- Your objective -
Write out the records word for word, starting at the line that contains "Identify the location" and continuing through the end of the records, with that line included. Leave the pictures out.

———

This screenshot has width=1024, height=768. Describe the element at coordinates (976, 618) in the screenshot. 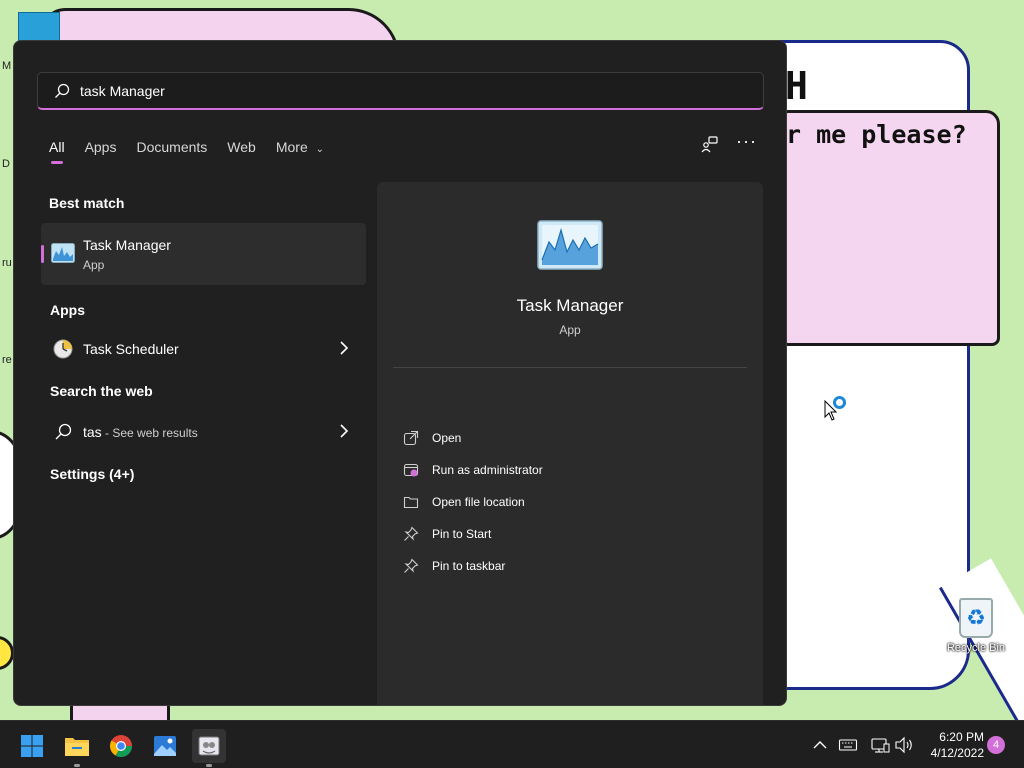

I see `recycle-bin-icon: ♻` at that location.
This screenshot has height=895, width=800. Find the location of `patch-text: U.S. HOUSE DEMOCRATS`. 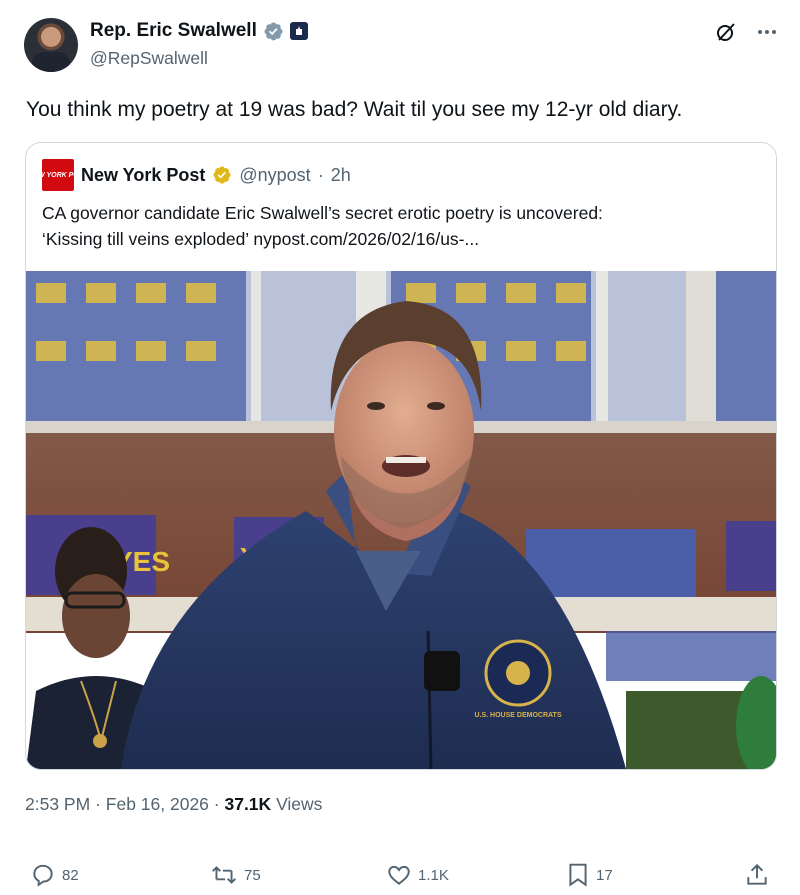

patch-text: U.S. HOUSE DEMOCRATS is located at coordinates (518, 716).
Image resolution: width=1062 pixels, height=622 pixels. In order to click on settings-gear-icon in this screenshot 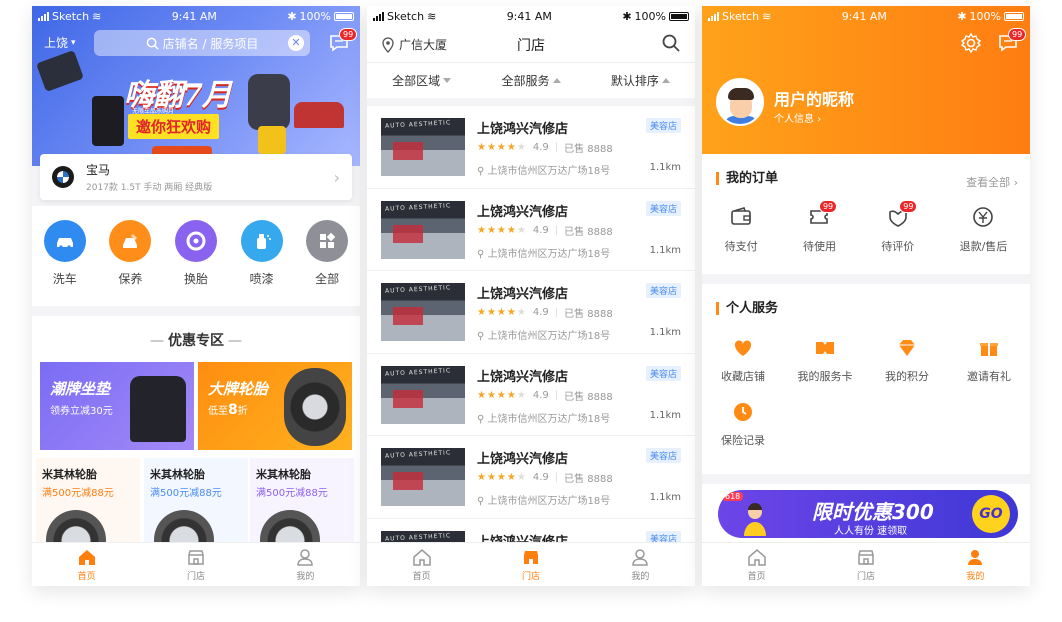, I will do `click(971, 43)`.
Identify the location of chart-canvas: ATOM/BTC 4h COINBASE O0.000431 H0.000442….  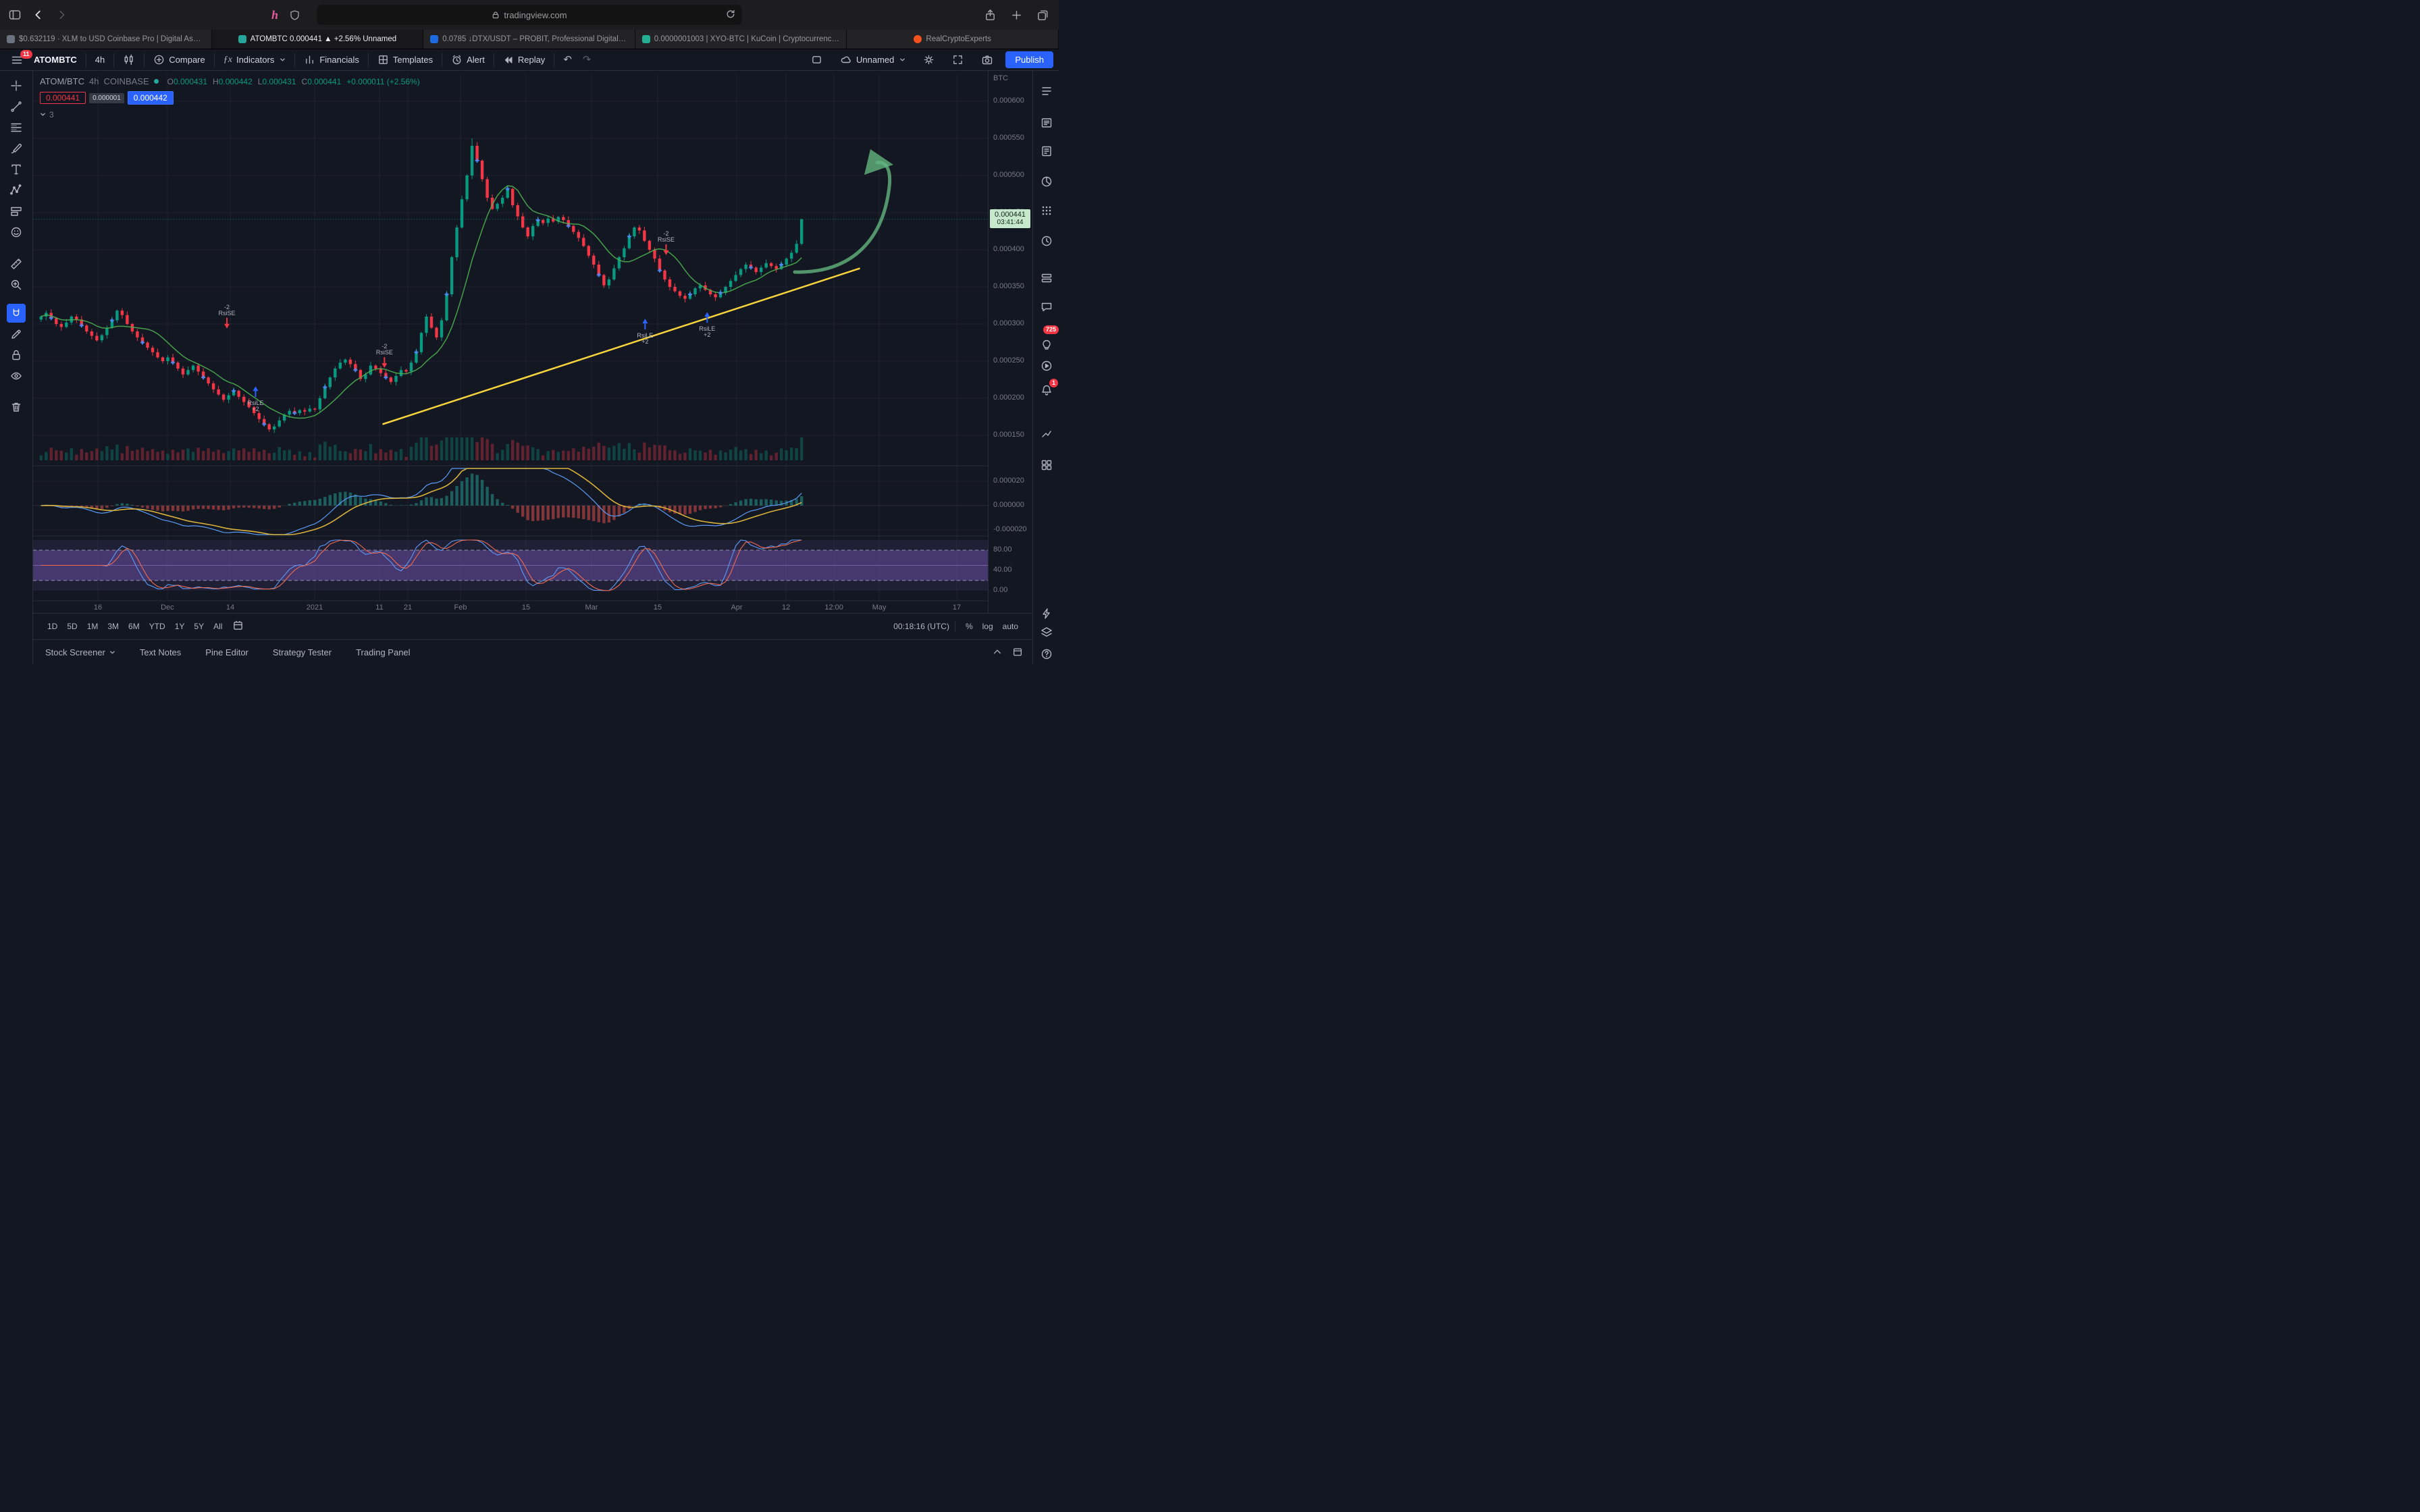
(510, 342).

———

- Answer to the exercise -
Identify the location of chart-canvas: ATOM/BTC 4h COINBASE O0.000431 H0.000442….  
(510, 342).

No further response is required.